Even the history, however, is marred by being cast primarily using the timeline of its discovery instead of the progress of the game up until the point it reached Parker Brothers. What Anspach does cover is interesting—the ties between The Landlord Game and Monopoly, and the significant steps taken along the way. Some paths are covered only briefly—the use of The Landlord Game as a teaching tool at the University of Pennsylvania would be interesting to hear more about, for instance—and often motivations are presumed, but on the whole the data collected is both fascinating and compelling.
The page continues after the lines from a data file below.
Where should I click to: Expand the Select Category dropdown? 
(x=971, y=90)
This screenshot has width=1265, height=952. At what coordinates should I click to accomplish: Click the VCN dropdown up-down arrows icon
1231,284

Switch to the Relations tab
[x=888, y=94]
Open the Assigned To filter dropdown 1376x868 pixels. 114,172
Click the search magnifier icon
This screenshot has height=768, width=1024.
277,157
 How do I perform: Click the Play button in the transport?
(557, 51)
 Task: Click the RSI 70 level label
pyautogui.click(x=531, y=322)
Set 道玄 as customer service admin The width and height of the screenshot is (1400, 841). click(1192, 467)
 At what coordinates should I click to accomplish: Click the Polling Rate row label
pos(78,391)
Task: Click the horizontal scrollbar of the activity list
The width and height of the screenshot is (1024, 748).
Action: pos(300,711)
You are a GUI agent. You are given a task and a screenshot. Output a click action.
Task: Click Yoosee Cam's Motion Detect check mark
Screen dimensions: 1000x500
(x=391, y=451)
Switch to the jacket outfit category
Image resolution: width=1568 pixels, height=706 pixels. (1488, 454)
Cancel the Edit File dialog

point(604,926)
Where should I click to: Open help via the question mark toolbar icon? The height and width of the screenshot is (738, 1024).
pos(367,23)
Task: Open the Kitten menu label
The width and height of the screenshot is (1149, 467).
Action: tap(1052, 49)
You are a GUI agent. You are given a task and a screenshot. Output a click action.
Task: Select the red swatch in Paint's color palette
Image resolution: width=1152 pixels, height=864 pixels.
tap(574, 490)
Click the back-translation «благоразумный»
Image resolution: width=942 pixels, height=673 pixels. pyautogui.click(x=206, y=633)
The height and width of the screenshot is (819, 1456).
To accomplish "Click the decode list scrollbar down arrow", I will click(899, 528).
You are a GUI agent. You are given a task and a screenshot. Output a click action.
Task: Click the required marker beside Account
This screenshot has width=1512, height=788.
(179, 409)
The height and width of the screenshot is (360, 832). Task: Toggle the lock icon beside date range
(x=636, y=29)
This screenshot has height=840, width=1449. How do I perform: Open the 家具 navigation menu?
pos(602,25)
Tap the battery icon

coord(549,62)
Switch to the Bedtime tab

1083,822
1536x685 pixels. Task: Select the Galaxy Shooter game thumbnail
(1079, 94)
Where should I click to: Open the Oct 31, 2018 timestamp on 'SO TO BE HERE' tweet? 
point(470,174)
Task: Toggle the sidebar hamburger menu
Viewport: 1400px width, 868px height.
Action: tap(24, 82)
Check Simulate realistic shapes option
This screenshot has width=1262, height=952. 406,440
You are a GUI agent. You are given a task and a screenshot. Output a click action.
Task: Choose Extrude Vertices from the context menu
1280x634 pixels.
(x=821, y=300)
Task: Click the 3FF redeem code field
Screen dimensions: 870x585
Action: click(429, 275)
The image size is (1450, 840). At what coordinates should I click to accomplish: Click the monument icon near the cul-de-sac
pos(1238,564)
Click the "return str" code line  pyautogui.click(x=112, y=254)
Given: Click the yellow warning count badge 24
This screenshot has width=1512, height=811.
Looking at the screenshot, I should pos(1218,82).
On the whole, I must recommend The Billion Dollar Monopoly Swindle on the strength of the historical Monopoly data, even though I wouldn't blame a reader in the least for putting the book down when that history has been completed. Anspach has a number of legitimate points, but doesn't come off particularly well as the protagonist even in his own book. When he's suing Parker Brothers or being sued by Parker Brothers or speculating about the writing of the Monopoly Companion, I found it annoying. When he's uncovering history, however, the history carries the book. I would love to see him write a full book on the history of Monopoly—he clearly has enough data for the job, and written with that goal I believe he'd write a superior book.